** What is asked **
Which lines of the listing below contain the word "beside"? Return every one of them in full.

____

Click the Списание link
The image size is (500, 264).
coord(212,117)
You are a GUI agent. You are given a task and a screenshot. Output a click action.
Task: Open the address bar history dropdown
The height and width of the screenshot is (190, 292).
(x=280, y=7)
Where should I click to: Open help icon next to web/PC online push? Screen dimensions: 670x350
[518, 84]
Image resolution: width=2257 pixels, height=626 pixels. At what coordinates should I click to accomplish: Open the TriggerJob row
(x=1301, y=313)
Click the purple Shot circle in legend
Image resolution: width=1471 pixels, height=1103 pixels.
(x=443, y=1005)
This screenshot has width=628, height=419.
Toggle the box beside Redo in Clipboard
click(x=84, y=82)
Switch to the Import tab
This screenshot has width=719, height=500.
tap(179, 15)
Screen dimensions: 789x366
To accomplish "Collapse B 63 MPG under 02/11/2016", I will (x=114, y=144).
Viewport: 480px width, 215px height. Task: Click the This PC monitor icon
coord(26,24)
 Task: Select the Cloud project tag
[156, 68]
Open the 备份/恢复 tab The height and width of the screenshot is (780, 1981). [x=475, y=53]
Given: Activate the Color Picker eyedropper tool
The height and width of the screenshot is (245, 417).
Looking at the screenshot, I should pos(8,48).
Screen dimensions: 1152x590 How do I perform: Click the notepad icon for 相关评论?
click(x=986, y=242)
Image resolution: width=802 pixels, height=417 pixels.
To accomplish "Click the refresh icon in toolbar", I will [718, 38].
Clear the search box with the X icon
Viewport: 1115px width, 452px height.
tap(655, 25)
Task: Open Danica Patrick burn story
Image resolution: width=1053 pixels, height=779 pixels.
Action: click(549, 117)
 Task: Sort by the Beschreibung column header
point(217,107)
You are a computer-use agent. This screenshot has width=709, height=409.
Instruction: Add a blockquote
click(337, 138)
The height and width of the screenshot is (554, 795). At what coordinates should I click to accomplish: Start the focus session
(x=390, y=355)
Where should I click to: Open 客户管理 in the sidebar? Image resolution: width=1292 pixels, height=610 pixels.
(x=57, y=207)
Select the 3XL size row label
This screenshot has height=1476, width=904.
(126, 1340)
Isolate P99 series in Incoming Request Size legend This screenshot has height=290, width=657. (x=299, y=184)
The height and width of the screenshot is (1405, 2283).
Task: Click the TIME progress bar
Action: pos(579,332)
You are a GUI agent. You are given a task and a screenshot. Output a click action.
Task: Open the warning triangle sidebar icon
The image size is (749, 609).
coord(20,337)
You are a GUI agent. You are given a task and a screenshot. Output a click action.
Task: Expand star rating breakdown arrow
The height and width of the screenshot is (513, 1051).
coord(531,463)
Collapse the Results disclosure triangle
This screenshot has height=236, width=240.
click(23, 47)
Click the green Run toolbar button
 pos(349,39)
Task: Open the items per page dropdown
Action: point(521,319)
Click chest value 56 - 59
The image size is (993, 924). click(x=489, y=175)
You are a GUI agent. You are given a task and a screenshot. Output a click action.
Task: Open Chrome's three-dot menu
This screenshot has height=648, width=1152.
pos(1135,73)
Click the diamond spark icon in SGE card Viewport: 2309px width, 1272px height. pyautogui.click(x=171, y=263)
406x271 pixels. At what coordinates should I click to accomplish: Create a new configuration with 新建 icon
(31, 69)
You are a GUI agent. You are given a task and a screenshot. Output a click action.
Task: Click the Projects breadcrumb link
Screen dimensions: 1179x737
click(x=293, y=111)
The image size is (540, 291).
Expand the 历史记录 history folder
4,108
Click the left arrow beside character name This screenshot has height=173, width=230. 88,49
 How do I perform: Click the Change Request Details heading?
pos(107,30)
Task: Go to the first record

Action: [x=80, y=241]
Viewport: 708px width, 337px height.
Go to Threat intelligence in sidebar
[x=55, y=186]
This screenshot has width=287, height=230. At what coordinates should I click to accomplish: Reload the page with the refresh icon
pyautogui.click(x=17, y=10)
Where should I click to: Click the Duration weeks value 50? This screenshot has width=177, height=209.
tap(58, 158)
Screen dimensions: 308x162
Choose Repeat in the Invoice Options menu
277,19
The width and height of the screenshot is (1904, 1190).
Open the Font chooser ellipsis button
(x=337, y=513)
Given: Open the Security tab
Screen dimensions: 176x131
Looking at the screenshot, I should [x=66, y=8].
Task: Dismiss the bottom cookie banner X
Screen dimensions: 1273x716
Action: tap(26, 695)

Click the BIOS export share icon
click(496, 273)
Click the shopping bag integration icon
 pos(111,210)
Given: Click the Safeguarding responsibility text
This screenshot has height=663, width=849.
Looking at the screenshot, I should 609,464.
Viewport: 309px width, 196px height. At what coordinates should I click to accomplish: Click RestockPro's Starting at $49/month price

____

** Finished answer **
Toggle the box beside Redo in Clipboard
Click the left arrow beside character name This screenshot has height=173, width=230. 88,49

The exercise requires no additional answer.